Search code examples
mysqlindexinggroup-bydenormalization

Add index to generated column


First, sorry if the used terms are not right. I'm not a mySQL-professional.

I have a table like this :

CREATE TABLE `accesses` (
  `id` int(11) NOT NULL AUTO_INCREMENT,
  `time` int(11) DEFAULT NULL,
  `accessed_at` datetime DEFAULT NULL,
  PRIMARY KEY (`id`),
  KEY `index_accesses_on_accessed_at` (`accessed_at`)
) ENGINE=InnoDB AUTO_INCREMENT=9278483 DEFAULT CHARSET=utf8 COLLATE=utf8_unicode_ci

This table has 10.000.000 rows in it. I use it to generate charts, with queries like this :

SELECT SUM(time) AS value, DATE(created_at) AS date
FROM `accesses`
GROUP BY date;

This query is very long (more than 1 minute). I'm doing lots of others queries (with AVG, MIN or MAX instead of SUM, or with a WHERE on a specific day or month, or GROUP BY HOUR(created_at), etc...)

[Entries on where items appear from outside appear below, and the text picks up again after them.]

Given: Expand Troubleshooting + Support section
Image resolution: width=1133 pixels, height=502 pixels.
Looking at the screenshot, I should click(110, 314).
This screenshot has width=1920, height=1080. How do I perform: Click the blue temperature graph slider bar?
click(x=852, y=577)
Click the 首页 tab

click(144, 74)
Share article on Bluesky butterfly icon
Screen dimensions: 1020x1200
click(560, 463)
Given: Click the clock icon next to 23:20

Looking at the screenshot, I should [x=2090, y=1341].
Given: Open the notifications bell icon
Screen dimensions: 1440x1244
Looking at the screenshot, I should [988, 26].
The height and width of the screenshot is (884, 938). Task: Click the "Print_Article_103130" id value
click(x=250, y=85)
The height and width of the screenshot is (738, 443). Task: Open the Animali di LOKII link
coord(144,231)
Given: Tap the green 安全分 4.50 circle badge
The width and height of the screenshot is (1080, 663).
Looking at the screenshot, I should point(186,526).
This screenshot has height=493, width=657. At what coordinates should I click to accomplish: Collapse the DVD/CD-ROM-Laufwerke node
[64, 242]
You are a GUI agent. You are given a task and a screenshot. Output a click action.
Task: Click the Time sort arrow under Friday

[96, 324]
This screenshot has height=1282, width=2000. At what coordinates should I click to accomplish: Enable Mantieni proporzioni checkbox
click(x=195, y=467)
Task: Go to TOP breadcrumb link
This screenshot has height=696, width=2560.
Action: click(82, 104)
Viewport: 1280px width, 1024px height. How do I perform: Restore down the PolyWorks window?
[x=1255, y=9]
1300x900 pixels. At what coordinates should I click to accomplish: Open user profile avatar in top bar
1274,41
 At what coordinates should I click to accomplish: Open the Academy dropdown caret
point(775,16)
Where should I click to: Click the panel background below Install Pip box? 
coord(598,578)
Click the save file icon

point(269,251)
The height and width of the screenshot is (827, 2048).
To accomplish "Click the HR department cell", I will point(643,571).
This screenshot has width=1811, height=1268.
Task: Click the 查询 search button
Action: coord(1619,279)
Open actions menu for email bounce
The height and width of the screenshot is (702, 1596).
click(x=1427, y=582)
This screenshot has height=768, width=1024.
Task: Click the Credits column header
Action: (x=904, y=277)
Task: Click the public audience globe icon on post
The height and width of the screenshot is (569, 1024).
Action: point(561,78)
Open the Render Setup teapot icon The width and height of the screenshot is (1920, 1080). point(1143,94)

I want to optimize it. The best idea I have is to add several columns, with redundancy, like DATE(created_at), HOUR(created_at), MONTH(created_at), then add an index on it.

... Is this solution good or is there any other one ?

Regards


Solution

  • Yes, it can be an optimization to store data redundantly in permanent columns with an index to optimize certain queries. This is one example of denormalization.

    Depending on the amount of data and the frequency of queries, this can be an important speedup (@Marshall Tigerus downplays it too much, IMHO).

    I tested this out by running EXPLAIN:

    mysql> explain SELECT SUM(time) AS value, DATE(created_at) AS date FROM `accesses` GROUP BY date\G                      *************************** 1. row ***************************
               id: 1
      select_type: SIMPLE
            table: accesses
       partitions: NULL
             type: ALL
    possible_keys: NULL
              key: NULL
          key_len: NULL
              ref: NULL
             rows: 1
         filtered: 100.00
            Extra: Using temporary; Using filesort
    

    Ignore the fact that the table is empty in my test. The important part is Using temporary; Using filesort which are expensive operations, especially if your temp table gets so large that MySQL can't fit it in memory.

    I added some columns and indexes on them:

    mysql> alter table accesses add column cdate date, add key (cdate), 
      add column chour tinyint, add key (chour), 
      add column cmonth tinyint, add key (cmonth);
    
    mysql> explain SELECT SUM(time) AS value, cdate FROM `accesses` GROUP BY cdate\G
    *************************** 1. row ***************************
               id: 1
      select_type: SIMPLE
            table: accesses
       partitions: NULL
             type: index
    possible_keys: cdate
              key: cdate
          key_len: 4
              ref: NULL
             rows: 1
         filtered: 100.00
            Extra: NULL
    

    The temporary table and filesort went away, because MySQL knows it can do an index scan to process the rows in the correct order.